There were a few limitations in our study. Firstly, we did not measure portal venous pressures in our study, and no inflow modulation was done for SFSGs. Thus, it is difficult to comment regarding the role of inflow modulation techniques in prevention of SFSS and its eventual outcomes. Secondly, the risk factors for mortality in SFSGs were calculated on a smaller subset of patients (n=58). Univariate analysis on a larger cohort is needed to withdraw firm conclusions regarding the association. As we could analyze only 200 patients in our study, we therefore could not ascertain a probable lower safe limit of GRWR in our study without mortality.

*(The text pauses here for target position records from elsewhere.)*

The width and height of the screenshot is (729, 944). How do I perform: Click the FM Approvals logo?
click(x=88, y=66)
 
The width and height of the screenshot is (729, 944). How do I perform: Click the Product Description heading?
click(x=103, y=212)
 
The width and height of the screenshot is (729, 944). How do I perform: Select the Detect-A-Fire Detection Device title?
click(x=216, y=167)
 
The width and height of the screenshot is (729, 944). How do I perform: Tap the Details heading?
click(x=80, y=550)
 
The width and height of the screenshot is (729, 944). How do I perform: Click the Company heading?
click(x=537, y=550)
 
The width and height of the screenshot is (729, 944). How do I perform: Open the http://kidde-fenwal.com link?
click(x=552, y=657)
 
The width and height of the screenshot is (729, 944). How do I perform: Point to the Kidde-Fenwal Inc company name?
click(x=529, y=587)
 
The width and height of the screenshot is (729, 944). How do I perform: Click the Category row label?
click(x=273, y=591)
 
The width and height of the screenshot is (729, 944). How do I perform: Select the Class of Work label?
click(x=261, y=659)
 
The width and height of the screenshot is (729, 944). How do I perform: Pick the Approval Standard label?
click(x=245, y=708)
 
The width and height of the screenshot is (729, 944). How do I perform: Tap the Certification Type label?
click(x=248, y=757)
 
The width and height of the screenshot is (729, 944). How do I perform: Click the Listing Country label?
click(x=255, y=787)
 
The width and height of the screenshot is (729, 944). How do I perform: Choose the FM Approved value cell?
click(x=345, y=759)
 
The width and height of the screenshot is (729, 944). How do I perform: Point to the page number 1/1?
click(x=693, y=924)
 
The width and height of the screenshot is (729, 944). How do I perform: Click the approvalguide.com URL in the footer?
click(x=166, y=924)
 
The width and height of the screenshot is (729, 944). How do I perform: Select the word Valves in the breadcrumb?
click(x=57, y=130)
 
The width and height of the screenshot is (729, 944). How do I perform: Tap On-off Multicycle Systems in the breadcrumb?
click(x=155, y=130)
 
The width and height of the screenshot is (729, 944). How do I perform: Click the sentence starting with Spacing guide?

Although we tried to plot an receiver operation characteristic (ROC) curve, to ascertain the same, we could not retrieve a significant correlation coefficient (Area under the curve). This could probably be related to other intricate variables which might play a role in affecting post-operative mortality. Certainly, GRWR of 0.7 is a realistic cutoff for LDLT in the current scenario.
CONCLUSION
Graft survival after LDLT using a right lobe grafts with GRWR < 0.8% is non inferior to grafts with GRWR> 0.8. Outcomes in the form of SFSS, hospital stay, ICU stay, Bile leak, PVT, EAD and HAT occur similarly in CPI-1612 SFSGs as compared to normal sized grafts. Outflow of small for size grafts (GRWR<0.8) is very critical to maintain good graft function in the recipient.